En effet, il faut distinguer trois cas possibles. Le premier serait celui d'une maturation des élites sans équivalent dans le peuple. Mais, justement, ce cas n'est pas réellement possible car le peuple mûrit toujours. En tout homme subsiste une idée du divin. Dans le second cas, au contraire, le peuple progresse plus vite que ses conducteurs, qui ne peuvent donc plus prétendre le conduire. Alors, il a bien le droit de se révolter pour autant que le droit fondamental de l'homme est le droit aux Lumières, ou plutôt le droit de s'éclairer progressivement. Mais il faut à nouveau distinguer deux éventualités : soit le peuple, plus mûr que ses chefs, ne l'est toutefois pas assez pour se conduire lui-même et son entreprise, peut-être légitime, exposera l'Etat tout entier à la conquête du premier prédateur venu; soit il s'empare du pouvoir en toute connaissance des droits de l'homme et nous aurons affaire à une révolution juste et triomphante. Enfin, dans le troisième cas, peuple et élite mûrissent à la même allure. Ils vont alors rencontrer tout naturellement un seuil où tous deux savent à quoi s'en tenir quant aux droits de l'homme. Et, à nouveau, il faut distinguer deux possibilités. Soit l'élite refuse de renoncer à ses privilèges que rien ne justifie plus et le peuple se trouve derechef autorisé à instituer par la force cette égalité qui, puisqu'elle est maintenant de fait, doit s'institutionnaliser juridiquement. Soit, et c'est ici que nous retrouvons enfin l'évolution, les élites concèdent de bonne grâce ce qui ne leur appartient plus en propre. Tout se passe alors pour le mieux : « Heureux est l'Etat où les gens de qualité, avançant de pair avec le peuple dans les lumières, sont constamment assez équitables pour traiter le peuple en proportion de ses lumières, dont ils favorisent eux-mêmes /le progrès/. Dans un tel Etat, ce qui dans d'autres se produit par des révolutions, cela a lieu par une évolution provoquée par la sagesse ».

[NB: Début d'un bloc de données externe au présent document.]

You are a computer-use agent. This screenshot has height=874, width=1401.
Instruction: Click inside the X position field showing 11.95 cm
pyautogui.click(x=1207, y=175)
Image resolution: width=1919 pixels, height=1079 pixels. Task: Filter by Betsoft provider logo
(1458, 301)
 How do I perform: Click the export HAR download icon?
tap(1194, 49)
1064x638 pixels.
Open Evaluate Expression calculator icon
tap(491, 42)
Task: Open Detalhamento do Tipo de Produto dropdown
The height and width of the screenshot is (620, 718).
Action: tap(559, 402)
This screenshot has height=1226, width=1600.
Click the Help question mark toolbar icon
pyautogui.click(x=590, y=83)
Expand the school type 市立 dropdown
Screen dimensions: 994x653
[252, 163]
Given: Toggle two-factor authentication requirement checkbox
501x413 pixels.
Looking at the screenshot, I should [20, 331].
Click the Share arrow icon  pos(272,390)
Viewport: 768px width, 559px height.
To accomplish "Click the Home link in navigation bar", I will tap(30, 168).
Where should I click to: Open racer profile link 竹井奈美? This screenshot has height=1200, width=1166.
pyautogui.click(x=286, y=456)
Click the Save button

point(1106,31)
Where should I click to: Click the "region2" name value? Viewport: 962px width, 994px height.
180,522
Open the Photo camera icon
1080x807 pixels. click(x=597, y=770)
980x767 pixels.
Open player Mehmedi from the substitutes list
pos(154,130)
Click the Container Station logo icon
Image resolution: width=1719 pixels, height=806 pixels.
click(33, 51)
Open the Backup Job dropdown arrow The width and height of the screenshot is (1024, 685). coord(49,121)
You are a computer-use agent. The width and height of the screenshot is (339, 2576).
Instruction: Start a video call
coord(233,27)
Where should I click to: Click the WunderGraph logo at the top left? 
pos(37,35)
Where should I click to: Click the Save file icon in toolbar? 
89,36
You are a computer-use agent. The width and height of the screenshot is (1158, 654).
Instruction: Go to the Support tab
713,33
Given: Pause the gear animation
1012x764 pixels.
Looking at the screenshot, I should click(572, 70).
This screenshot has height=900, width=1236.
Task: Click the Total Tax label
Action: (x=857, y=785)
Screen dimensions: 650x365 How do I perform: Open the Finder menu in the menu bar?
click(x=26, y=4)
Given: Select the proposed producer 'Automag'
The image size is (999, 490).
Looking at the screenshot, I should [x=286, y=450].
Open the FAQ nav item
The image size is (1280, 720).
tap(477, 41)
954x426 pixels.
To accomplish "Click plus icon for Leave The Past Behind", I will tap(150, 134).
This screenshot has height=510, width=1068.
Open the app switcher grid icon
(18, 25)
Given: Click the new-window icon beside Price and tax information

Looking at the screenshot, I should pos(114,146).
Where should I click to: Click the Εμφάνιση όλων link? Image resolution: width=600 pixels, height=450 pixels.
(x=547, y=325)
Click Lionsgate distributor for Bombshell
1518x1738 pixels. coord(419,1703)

L'évolution contre la révolution ? Sans nul doute, celle-là est préférable — elle est plus « sage « au sens kantien du terme —, mais enfin il faut souligner que celle-ci est parfaitement légitime, ce qui est beaucoup moins kantien. Et qu'elle est légitime en Allemagne même : l'année précédente, dans l' Appel réitéré à la nation allemande, il était clairement affirmé qu'en terre germanique, le peuple « a désormais appris à connaître ses droits » (p.266). Ce droit de faire la révolution, il en dispose donc, et on serait par conséquent bien avisé de lui rendre la liberté dont il s'apprête légitimement à s'emparer. La singularité d'Erhard tient ainsi d'abord à la radicalité avec laquelle il déclare à la fois possible et juste, voire souhaitable (moins certes qu'une évolution, mais plus qu'un statu quo), une révolution de ce côté-ci du Rhin où l'on ne peut plus alors se percevoir comme un simple spectateur. Mais elle tient aussi à cette autre radicalité avec laquelle il suspend tout entier ce droit à celui de s'éclairer ou mieux, de mûrir en s'éclairant, par conséquent à l'exigence d'un progrès qui contredit dans son principe le vieil argument jusnaturaliste dont on sait comment, depuis les monarchomaques, il justifiait la résistance comme le rétablissement d'une situation antérieure au contrat social. Erhard tranche ainsi ce qui demeurait indécis chez Kant et Fichte en évacuant carrément le contrat social (19). Comment le temps de la Vervollkommnung a ainsi défait celui du Vertrag, c'est là un point capital qui mériterait certainement d'être analysé en soi.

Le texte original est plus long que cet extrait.